Phoenix Wright vit dans un jeu bizarre. On parle, on parle, on parle, on fait un choix de temps à autres, et on essaie de ne pas cliquer sur la mauvaise case au mauvais moment de la conversation pour ne pas vexer le juge et perdre le procès. Dit comme ça, on comprend pourquoi on peut trouver des articles sur le jeu qui semble si inintéressant que ledit texte ne parle même pas dudit jeu. Histoire visuelle ? Ben oui. Mais non, en fait. Car il y a un élément qu'on ne trouve normalement pas dans ce genre : l'inventaire. Ca, c'est réservé aux jeux d'aventure occidentaux.
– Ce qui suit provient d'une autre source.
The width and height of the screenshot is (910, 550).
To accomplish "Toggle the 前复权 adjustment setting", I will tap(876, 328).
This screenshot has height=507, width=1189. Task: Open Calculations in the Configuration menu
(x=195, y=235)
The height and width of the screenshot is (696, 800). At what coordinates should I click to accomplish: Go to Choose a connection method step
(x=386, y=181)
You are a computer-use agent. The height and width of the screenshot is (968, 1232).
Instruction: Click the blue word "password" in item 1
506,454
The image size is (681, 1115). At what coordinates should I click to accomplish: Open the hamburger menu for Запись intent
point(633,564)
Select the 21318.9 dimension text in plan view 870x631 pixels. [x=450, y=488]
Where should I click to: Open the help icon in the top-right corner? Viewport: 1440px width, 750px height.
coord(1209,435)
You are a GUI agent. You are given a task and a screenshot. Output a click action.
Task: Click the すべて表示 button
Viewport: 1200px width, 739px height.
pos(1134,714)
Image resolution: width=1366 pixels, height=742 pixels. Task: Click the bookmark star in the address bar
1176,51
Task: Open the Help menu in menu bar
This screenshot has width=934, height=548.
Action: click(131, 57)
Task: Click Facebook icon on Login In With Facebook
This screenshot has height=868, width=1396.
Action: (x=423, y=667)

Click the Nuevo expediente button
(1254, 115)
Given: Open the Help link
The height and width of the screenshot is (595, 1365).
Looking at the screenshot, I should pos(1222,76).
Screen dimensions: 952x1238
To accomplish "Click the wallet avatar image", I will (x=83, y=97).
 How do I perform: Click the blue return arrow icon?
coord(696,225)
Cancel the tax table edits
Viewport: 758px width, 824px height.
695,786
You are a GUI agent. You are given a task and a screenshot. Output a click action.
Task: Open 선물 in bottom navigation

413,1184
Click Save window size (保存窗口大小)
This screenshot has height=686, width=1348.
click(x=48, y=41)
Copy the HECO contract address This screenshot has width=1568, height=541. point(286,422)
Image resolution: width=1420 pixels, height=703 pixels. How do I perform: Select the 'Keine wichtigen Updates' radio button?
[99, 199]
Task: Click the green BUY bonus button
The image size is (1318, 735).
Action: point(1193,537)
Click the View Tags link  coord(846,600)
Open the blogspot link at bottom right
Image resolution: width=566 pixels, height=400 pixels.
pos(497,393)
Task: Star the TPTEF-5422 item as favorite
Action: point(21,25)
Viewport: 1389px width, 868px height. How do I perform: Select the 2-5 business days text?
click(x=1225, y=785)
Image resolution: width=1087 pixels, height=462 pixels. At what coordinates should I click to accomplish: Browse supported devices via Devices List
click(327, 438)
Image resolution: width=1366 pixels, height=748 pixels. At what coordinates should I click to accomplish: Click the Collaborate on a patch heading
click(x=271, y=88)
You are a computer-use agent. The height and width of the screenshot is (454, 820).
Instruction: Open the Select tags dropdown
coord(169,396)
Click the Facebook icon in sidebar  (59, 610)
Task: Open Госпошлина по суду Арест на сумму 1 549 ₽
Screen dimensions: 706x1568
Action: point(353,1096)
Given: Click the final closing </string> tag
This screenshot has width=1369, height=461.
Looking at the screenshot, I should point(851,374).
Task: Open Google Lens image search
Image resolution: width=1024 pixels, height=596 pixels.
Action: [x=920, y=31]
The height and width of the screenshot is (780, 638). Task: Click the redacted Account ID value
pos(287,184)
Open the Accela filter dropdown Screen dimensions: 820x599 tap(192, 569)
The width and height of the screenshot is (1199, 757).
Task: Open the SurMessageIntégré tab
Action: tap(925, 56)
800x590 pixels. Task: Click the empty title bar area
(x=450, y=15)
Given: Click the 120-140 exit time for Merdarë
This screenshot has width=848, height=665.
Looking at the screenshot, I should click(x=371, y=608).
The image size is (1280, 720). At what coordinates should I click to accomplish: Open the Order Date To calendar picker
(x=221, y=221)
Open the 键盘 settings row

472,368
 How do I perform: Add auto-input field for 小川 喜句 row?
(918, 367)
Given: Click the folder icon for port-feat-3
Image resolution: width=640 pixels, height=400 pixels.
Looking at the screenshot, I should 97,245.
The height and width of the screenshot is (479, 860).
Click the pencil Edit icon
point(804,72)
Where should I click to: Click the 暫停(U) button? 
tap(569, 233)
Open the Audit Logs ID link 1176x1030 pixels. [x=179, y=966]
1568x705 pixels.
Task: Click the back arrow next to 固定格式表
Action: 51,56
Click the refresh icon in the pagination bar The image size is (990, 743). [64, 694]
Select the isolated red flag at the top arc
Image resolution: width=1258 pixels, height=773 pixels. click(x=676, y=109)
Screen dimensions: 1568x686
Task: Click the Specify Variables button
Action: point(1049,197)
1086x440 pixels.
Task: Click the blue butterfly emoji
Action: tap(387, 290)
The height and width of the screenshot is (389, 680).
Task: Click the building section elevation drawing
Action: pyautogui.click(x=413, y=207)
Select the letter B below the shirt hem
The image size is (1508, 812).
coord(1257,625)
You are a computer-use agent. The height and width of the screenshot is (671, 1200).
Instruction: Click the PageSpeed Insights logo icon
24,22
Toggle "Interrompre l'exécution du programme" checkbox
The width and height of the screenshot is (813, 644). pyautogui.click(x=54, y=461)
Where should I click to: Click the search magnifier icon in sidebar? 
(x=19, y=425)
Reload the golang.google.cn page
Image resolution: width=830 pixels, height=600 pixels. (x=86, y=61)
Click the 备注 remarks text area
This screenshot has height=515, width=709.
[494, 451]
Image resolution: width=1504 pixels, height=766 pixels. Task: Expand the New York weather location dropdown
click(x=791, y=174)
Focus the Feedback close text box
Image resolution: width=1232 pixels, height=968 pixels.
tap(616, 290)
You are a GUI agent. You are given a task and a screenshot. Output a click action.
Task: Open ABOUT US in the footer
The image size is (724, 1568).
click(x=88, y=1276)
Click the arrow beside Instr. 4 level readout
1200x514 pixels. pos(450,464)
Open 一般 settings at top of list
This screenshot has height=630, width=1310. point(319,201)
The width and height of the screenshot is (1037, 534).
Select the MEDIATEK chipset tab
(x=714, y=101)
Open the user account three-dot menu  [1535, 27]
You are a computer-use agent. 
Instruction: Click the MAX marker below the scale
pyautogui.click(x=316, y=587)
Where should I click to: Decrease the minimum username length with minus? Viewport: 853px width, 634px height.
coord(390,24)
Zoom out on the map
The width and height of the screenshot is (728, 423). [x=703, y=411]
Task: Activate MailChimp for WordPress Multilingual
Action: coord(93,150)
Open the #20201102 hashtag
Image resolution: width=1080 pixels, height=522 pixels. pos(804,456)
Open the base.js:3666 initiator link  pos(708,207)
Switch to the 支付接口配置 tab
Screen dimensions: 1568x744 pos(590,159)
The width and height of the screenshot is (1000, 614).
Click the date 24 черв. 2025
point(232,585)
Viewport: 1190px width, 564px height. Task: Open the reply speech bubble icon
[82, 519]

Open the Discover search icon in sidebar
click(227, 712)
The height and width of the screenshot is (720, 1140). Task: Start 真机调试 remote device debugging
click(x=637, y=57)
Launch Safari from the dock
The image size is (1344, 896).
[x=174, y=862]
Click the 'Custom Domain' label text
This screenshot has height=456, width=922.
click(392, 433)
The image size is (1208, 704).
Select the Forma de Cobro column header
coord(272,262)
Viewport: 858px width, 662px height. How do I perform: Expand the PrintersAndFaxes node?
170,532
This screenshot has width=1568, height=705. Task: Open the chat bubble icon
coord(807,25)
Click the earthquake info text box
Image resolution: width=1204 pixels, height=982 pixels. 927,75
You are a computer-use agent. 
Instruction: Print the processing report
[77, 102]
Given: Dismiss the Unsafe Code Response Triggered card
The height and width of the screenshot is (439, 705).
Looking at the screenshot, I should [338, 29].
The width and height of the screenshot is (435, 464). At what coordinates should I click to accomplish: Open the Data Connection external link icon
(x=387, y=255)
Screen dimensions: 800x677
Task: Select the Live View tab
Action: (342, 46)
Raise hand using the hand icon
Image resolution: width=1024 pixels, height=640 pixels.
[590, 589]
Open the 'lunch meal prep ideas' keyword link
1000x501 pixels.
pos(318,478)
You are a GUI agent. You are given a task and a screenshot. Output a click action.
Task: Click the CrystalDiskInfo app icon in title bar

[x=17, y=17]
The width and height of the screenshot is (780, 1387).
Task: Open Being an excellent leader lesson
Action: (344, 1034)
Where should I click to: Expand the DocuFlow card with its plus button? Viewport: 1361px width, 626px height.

On récupère des objets en cliquant un peu n'importe où à l'écran, on les garde dans une liste en bas de l'écran (ou dans le cas de la DS, dans l'écran du bas) et on les utilise vaguement sur un perso en espérant que ça marche. Alors avant d'aller au tribunal, Phoenix Wright mène l'enquête. En fait, on déplace Phoenix Wright d'un lieu à un autre, déclenchant un script de conversation, jusqu'à ce que Phoenix Wright en ait marre et décide de retourner au tribunal. Parfois, c'est bizarre : il vient juste de trouver une note avec "6-7S 20/12" écrit dessus, ce qui ne veut évidemment rien dire en l'état, et il se dit que c'est bon, on a assez d'éléments, pas besoin de chercher la signification de cette note, en avant pour le tribunal. Hun-huuun.

Phoenix Wright est quand même marrant. On sent que Capcom, développeur vénéré car utilisant ses piles de Street Fighter et Megaman pour financer des projets risqués, avait conçu ce projet en one-shot : peu de personnages qui se recoupent perpétuellement et une dernière affaire qui part en feu d'artifice sérieusement enflé. Les auteurs, croyant bien que cette cartouche serait la première et la dernière aventure de leur jeune avocat, ont ainsi fait le quatrième procès qu'il tente de faire rire, réfléchir, pleurer, et que le résultat part dans tous les sens sans vraiment toucher au coeur. Mais voilà, la carrière de Phonenix Wright ne s'est pas arrêtée là : quatre cartouches au Japon, plus ce remake DS qui est arrivé chez nous. Pour l'occasion, il a droit à une cinquième histoire, histoire de justifier l'achat auprès des petits japonais. En tout cas, une fois terminé, on n'y revient pas ; à l'instar des autres jeux d'aventure, la cartouche est ensuite condamnée à tourner auprès de votre réseau de potes - la preuve, je joue sur celle de mon copain Garric. Sans aucun doute, une objection valable à l'achat au prix plein pot. En fait, à son achat tout court. Faites-le vous prêter.